_Excerpted passage_.
════════

In [8]:
import pandas as pd
import numpy as np

# Enable interactive Matplotlib plots in the notebook
# %matplotlib qt5


import matplotlib.pyplot as plt
from matplotlib import cm
import os
# import astropy.convolution as krn
# import scipy.stats as stats
import sys

import matplotlib.pyplot as plt
from matplotlib.widgets import Button
import ast   
import re
import matplotlib.patches as patches
import matplotlib.image as mpimg  
import matplotlib.colors as mcolors



# Get latency of all fixations and their order in a trial

In [9]:
# Get fixation latency

def getFixationLatency(df):    

    # Get timestamp of when target was presented and add it to the dataframe

    # 1) get the first time sample when the target is presented
    sampTime_df = df.drop_duplicates(subset=['trialNr'],  keep='first', ignore_index=True)

    # 2)extract the columns needed
    sampTime_df = sampTime_df[['trialNr', 'sampTime']]

    # 3) rename the columns so they would be added
    sampTime_df.columns = ['trialNr', 'targSampTime']

    # 4) merge the target time into the main df (one time per trial)
    df = pd.merge(df, sampTime_df, on="trialNr")

    # Extract saccade latencies

    # 1) select only rows where fixation started
    fl_df = df[df.FixStartEnd == 'fix_start']

    # 2) select only rows with large enough preceeding saccade
#     fl_df = fl_df[fl_df.DistFromPrevFix > 300]

    # 3) compute first fixation duration (saccade latency)
    fl_df['FixLatency'] = fl_df.sampTime - fl_df.targSampTime

    # 4) remove rows where negative Saccade Latencies for trials where no fixation end is present
#     fl_df = fl_df[fl_df.fixOrder > 0]

    # Clip the negative values to zero. This ensures that fixations that carry over and do not have fix_start have a zero latency
    fl_df['fixOrder'] = fl_df['FixLatency'].clip(lower=0)

    
    # 5)
    # Initialize an empty list to hold the groups
    fixorder_groups = []
    
    for name, group in fl_df.groupby('trialNr'):
        
        # Add a new column with the order (rank) of the values
        # 'method='first'' ensures that the order respects the original order in case of ties
        group['FixationOrder'] = group['FixLatency'].rank()
        
        # Append the modified group to the list
        fixorder_groups.append(group)
        
#         print(f'Group: {name}')
#         print(group)
#         print()        
    
    # Concatenate all the modified groups back into a single DataFrame
    fl_df_modified = pd.concat(fixorder_groups)
    
    # Extract the columns needed
    fl_df_modified = fl_df_modified[['sampTime', 'FixLatency', 'FixationOrder']]
    
    # Filter out all rows except fix_start and fix_end
    df_start_end = df[df['FixStartEnd'].isin(['fix_start', 'fix_end'])]

    # Merge the variable into main df
    df_modified = pd.merge(df_start_end, fl_df_modified, on=["sampTime"], how="left")

════════

_Goals_.
- a) In the fixation-latency code, what new name does the sampTime column get when the target presentation time is extracted?
- b) Decide whether each statement agrees with the fixation-latency code: (i) when getting the target time, duplicate trialNr rows are dropped so that the first one is kept; (ii) the filter that keeps only fixations with a preceding distance above 300 is active; (iii) the final merge into the main dataframe is a left join on sampTime.
- c) Pick up the fixation-latency code after its final line, the merge that creates df_modified, and continue writing it.
The rows that come after the fixation-latency code aren't needed.

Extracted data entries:
════════

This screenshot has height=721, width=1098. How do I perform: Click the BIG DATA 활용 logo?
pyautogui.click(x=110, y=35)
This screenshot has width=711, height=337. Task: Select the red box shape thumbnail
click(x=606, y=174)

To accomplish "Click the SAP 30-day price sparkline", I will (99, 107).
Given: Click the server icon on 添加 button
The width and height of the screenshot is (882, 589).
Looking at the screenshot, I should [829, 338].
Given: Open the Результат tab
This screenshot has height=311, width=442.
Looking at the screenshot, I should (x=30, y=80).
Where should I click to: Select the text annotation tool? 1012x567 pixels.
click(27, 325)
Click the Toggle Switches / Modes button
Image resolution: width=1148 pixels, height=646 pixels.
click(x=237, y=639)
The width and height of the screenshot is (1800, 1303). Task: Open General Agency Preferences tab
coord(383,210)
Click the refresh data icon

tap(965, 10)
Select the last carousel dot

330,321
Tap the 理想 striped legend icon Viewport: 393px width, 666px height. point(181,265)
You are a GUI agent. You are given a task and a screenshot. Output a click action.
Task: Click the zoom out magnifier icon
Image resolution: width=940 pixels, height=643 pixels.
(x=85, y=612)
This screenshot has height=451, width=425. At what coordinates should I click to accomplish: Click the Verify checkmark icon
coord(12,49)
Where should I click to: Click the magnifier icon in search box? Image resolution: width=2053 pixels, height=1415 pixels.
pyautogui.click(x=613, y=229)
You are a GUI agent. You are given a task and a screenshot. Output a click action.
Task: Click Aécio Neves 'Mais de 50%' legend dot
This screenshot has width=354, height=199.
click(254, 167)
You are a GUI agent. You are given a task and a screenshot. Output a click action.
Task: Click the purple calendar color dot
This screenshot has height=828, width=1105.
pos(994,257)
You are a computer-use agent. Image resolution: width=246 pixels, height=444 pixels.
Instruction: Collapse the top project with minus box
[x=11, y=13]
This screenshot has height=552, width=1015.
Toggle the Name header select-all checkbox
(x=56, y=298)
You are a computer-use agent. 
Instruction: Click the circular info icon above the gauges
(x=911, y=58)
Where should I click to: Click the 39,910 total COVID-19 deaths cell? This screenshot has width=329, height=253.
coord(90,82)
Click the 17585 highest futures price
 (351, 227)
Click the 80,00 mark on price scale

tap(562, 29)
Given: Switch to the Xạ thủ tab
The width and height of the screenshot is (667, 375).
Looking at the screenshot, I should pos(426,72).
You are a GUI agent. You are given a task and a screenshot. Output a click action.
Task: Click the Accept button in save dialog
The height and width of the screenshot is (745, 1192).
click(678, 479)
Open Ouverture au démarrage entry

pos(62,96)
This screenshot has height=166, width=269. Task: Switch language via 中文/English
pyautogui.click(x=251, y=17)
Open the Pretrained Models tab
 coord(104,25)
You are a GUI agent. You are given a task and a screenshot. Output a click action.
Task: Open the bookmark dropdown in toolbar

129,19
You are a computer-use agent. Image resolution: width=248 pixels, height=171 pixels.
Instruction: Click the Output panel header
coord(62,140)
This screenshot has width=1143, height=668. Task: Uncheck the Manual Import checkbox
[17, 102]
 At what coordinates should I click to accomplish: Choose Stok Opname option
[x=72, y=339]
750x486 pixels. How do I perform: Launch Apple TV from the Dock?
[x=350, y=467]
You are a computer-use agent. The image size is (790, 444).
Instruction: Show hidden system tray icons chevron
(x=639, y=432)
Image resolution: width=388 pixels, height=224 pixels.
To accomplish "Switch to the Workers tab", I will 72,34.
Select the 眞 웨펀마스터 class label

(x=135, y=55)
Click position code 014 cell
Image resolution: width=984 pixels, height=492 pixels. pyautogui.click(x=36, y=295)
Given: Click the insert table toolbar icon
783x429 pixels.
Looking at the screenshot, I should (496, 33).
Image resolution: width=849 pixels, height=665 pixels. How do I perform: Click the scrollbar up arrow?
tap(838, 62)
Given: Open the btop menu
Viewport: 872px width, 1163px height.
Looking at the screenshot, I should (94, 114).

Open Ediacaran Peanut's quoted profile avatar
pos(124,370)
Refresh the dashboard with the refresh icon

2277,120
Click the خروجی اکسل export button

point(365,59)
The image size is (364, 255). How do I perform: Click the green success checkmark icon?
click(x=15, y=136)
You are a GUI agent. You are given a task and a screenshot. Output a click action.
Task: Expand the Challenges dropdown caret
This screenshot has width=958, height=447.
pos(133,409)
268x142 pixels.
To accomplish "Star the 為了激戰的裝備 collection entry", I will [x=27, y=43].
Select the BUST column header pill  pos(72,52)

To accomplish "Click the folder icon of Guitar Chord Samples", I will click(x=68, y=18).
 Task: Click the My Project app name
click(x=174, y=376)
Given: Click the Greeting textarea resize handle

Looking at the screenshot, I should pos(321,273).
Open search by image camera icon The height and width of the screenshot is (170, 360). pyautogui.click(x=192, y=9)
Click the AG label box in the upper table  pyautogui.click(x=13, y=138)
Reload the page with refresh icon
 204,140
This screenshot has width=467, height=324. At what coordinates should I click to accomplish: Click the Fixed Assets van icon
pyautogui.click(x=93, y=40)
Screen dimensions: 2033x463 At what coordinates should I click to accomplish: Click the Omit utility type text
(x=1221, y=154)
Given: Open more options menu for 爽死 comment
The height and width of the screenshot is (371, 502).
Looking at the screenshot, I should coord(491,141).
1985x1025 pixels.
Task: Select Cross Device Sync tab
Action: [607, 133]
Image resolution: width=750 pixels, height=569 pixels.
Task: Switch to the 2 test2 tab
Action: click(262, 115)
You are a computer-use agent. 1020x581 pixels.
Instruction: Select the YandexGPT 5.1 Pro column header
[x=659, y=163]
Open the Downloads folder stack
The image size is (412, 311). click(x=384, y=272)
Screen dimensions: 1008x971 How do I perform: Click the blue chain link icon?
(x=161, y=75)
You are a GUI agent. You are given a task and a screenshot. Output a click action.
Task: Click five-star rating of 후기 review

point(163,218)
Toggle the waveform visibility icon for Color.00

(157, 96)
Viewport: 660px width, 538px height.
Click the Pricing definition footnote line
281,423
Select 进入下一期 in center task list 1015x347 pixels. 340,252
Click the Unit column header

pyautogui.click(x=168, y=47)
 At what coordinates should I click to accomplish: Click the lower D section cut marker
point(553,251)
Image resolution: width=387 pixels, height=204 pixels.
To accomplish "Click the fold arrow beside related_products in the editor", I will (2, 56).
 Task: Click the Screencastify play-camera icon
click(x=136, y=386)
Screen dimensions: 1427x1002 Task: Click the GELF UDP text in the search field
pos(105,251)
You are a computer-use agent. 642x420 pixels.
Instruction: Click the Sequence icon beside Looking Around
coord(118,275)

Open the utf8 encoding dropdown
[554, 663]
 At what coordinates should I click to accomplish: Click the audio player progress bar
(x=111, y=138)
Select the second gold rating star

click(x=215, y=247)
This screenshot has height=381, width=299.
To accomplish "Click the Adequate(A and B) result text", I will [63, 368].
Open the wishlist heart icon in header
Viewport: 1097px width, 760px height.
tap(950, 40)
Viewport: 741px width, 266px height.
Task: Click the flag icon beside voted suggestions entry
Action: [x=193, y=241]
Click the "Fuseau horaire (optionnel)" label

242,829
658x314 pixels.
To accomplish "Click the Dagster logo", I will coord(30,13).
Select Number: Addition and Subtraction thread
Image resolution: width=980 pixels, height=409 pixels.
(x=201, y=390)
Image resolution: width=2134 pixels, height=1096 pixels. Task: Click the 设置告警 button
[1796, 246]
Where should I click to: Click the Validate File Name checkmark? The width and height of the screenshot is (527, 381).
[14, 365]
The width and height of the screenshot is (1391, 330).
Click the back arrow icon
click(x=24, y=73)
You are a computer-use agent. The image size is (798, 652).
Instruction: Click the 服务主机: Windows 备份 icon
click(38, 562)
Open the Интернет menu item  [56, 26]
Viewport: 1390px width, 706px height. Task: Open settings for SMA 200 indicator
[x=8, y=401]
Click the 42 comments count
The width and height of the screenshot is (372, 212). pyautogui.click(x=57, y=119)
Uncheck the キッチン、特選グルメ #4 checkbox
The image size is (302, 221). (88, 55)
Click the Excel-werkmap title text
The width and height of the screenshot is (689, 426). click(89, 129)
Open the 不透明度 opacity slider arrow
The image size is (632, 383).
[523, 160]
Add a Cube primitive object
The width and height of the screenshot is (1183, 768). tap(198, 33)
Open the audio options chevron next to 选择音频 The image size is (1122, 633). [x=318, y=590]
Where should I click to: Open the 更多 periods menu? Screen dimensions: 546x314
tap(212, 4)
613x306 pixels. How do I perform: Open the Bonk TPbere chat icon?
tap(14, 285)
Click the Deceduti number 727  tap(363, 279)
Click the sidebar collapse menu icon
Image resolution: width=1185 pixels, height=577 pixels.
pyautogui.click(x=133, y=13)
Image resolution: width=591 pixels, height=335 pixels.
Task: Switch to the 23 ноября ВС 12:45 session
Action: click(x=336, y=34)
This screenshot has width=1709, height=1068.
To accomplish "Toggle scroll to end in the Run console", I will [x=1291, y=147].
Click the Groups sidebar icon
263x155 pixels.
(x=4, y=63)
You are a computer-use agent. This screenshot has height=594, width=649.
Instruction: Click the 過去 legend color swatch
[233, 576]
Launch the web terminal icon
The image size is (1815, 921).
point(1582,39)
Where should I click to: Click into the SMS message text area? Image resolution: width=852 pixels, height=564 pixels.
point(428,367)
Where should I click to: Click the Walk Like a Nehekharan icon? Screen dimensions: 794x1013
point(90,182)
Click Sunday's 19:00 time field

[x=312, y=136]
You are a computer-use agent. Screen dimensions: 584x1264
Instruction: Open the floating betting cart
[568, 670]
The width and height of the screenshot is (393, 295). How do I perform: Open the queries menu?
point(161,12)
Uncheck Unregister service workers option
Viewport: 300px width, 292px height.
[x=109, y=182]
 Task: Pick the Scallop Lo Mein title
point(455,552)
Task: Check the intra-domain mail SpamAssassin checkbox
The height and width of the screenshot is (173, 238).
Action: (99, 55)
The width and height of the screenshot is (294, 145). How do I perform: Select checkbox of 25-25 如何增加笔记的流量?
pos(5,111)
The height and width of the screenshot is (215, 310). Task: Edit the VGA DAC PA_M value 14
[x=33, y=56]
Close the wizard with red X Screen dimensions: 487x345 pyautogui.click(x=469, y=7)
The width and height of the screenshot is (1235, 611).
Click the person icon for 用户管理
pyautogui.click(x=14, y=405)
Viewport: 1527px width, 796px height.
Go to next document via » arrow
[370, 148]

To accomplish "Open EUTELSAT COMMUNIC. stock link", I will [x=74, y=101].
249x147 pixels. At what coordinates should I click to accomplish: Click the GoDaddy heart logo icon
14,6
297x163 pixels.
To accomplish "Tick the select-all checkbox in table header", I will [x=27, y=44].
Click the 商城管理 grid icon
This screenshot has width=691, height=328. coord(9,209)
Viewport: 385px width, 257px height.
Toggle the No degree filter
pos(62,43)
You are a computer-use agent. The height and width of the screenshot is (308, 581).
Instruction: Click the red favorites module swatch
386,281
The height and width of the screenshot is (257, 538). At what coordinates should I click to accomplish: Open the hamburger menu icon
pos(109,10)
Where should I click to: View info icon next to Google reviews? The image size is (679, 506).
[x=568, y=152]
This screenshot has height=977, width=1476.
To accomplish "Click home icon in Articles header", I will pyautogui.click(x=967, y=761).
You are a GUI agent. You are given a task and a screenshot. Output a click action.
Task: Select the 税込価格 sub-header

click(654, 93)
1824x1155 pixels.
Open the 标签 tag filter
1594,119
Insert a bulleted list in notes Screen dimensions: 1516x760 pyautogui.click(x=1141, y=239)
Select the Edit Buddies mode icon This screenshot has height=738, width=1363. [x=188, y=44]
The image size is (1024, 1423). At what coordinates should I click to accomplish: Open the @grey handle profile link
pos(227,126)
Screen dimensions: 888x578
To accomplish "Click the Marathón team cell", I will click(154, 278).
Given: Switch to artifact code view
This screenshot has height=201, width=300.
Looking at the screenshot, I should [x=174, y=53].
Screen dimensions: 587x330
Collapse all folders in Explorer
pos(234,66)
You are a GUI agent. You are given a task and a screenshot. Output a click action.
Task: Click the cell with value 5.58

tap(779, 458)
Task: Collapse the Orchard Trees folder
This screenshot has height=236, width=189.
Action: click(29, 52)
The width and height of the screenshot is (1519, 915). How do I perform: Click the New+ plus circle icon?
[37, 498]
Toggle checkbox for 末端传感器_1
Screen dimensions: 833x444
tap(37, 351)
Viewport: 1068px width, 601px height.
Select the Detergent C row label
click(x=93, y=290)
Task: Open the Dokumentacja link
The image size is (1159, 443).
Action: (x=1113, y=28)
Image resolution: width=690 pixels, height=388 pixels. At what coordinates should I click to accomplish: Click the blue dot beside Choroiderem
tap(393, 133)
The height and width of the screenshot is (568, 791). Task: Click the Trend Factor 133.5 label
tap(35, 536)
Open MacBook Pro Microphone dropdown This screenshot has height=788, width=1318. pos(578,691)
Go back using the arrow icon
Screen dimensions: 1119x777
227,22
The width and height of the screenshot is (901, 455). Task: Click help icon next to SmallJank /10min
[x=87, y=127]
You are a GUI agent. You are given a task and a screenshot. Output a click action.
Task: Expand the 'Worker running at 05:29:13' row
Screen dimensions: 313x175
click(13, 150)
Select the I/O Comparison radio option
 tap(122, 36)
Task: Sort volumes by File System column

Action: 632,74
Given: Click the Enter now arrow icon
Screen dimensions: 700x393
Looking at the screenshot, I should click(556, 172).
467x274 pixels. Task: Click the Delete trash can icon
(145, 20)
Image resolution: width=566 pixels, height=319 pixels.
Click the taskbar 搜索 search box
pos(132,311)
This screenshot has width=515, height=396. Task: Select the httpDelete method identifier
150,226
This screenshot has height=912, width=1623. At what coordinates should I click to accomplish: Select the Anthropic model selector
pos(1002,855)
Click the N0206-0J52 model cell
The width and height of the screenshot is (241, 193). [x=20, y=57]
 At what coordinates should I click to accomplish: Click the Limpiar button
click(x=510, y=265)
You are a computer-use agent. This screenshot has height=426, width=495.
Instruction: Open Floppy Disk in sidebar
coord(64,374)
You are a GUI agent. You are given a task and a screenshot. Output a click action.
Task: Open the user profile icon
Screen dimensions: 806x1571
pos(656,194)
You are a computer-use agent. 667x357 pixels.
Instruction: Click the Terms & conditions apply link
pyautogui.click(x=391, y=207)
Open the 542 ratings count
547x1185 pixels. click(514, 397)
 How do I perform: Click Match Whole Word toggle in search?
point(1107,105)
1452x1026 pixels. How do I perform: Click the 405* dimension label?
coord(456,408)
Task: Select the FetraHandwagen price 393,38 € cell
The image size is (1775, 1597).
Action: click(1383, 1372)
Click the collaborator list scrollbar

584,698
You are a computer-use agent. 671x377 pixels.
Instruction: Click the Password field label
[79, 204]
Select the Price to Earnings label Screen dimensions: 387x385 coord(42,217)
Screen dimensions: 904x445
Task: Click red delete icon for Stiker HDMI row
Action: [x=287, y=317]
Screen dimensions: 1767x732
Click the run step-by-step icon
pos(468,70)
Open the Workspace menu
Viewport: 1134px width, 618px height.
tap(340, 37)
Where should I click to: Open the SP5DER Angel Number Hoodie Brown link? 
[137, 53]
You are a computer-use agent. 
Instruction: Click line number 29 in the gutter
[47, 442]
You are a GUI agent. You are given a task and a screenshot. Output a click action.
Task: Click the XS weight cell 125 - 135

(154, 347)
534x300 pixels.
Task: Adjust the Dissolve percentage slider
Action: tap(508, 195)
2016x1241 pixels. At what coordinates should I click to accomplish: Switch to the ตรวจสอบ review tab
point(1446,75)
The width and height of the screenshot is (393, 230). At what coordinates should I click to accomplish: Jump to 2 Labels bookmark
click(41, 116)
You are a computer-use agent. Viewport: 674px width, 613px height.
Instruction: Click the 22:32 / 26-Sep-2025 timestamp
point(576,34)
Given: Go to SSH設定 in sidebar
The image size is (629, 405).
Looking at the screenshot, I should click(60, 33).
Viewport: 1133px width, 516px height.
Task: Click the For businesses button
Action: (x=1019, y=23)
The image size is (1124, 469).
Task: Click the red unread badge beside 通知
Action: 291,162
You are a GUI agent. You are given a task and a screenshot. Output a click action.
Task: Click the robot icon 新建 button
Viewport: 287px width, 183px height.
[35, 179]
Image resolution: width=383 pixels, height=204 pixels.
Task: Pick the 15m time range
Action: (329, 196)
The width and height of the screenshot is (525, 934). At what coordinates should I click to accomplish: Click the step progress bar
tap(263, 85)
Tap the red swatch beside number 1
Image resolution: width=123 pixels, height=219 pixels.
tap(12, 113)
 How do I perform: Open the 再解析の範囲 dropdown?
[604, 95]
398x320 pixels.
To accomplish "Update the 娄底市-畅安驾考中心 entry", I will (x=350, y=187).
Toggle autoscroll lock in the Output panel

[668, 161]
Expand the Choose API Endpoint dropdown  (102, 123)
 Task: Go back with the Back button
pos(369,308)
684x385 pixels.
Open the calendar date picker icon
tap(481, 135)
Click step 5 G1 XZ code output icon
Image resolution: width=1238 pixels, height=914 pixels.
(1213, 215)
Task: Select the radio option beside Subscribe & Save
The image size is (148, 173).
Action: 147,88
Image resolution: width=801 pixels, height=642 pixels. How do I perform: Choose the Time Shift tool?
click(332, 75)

════════

_In response_.
- a) targSampTime

- b)
(i) Yes: "keep='first'"
(ii) No: "#     fl_df = fl_df[fl_df.DistFromPrevFix > 300]"
(iii) Yes: "on=["sampTime"], how="left""

- c)
    
    return df_modified  
    
# df_modified = getFixationLatency(df1)




In [10]:
def handle_carryover_fixations_and_merge(df, max_event_duration):

    # trial_duration = 4000 # maximum duration of the event in ms
    fixcarryover_groups = []
    
    #***STEP 1: Identify, label and correct carryover fixations ***
    # Loop thru trials and identify fixations that carry over the trials
    # There are two options:
    # 1) Fixation starts during previous trial or event and ends at the beginning of the trial (fix_end event without fix_start event)
    # 2) Fixation starts at the end of current trial and finishes after the trial is done (fix_start event without fix_end event)
    # If not corrected, this results in incorrect fixation durations, fixation latency, missing fixations 
    for name, group in df.groupby('trialNr'):
        fix_start = group[group.FixStartEnd == 'fix_start'].FixStartEnd
        fix_end = group[group.FixStartEnd == 'fix_end'].FixStartEnd

        print(fix_start.count(), fix_end.count())

        # if trial starts with fixation end, we need to add a fixation start event
        if group.FixStartEnd.iloc[0] == 'fix_end':
            print(f'Trial {name} starts with fix_end')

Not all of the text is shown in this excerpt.